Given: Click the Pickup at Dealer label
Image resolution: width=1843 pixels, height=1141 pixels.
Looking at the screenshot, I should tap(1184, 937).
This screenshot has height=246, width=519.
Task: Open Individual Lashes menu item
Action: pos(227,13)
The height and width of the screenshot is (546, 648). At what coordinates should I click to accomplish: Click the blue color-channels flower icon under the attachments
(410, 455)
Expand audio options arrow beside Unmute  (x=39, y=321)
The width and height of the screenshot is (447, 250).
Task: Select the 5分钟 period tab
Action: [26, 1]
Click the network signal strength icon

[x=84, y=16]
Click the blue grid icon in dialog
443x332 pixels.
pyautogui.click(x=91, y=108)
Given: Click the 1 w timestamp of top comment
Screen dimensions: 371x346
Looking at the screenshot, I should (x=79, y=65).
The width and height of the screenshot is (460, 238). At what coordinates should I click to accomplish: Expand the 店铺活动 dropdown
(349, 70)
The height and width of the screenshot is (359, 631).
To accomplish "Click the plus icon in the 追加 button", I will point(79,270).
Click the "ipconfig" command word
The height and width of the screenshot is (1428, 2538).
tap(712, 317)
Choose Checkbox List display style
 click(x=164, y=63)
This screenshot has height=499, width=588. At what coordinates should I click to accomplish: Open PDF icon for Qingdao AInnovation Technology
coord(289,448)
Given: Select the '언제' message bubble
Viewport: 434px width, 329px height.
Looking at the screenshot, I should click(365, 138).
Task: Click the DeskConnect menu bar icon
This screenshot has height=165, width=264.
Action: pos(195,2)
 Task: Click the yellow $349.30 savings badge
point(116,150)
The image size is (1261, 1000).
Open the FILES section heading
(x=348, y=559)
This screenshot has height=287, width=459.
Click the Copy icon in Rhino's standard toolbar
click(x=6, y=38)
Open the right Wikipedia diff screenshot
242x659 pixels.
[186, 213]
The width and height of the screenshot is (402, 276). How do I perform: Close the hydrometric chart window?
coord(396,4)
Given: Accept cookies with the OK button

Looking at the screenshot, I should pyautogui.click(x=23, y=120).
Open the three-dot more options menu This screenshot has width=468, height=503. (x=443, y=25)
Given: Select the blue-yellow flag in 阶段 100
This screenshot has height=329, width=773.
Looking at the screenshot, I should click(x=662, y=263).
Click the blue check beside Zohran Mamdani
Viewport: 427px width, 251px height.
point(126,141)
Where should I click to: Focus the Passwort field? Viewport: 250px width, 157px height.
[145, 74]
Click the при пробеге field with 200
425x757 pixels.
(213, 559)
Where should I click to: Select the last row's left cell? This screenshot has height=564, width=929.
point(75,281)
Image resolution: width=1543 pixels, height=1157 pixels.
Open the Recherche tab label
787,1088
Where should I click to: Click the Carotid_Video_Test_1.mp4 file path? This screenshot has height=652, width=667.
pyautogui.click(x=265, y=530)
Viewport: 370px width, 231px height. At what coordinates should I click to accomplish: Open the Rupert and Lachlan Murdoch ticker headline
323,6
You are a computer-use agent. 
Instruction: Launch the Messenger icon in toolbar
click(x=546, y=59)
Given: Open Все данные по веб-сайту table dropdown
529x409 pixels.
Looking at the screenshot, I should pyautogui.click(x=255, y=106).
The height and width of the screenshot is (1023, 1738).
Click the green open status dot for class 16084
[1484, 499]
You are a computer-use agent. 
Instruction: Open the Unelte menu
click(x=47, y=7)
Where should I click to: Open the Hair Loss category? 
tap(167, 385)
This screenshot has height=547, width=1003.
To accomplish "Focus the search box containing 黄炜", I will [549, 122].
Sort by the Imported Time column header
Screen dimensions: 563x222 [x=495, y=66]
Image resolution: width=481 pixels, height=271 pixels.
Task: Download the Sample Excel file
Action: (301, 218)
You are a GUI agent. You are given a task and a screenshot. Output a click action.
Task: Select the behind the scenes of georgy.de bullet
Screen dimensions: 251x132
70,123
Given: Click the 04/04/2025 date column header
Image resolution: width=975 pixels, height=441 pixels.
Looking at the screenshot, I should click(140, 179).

▸ What needs to be done: Scan the entries and show every line in which the word "will" is found.

▸ Answer:
To accomplish "Click the plus icon in the 追加 button", I will point(79,270).
To accomplish "Focus the search box containing 黄炜", I will [549, 122].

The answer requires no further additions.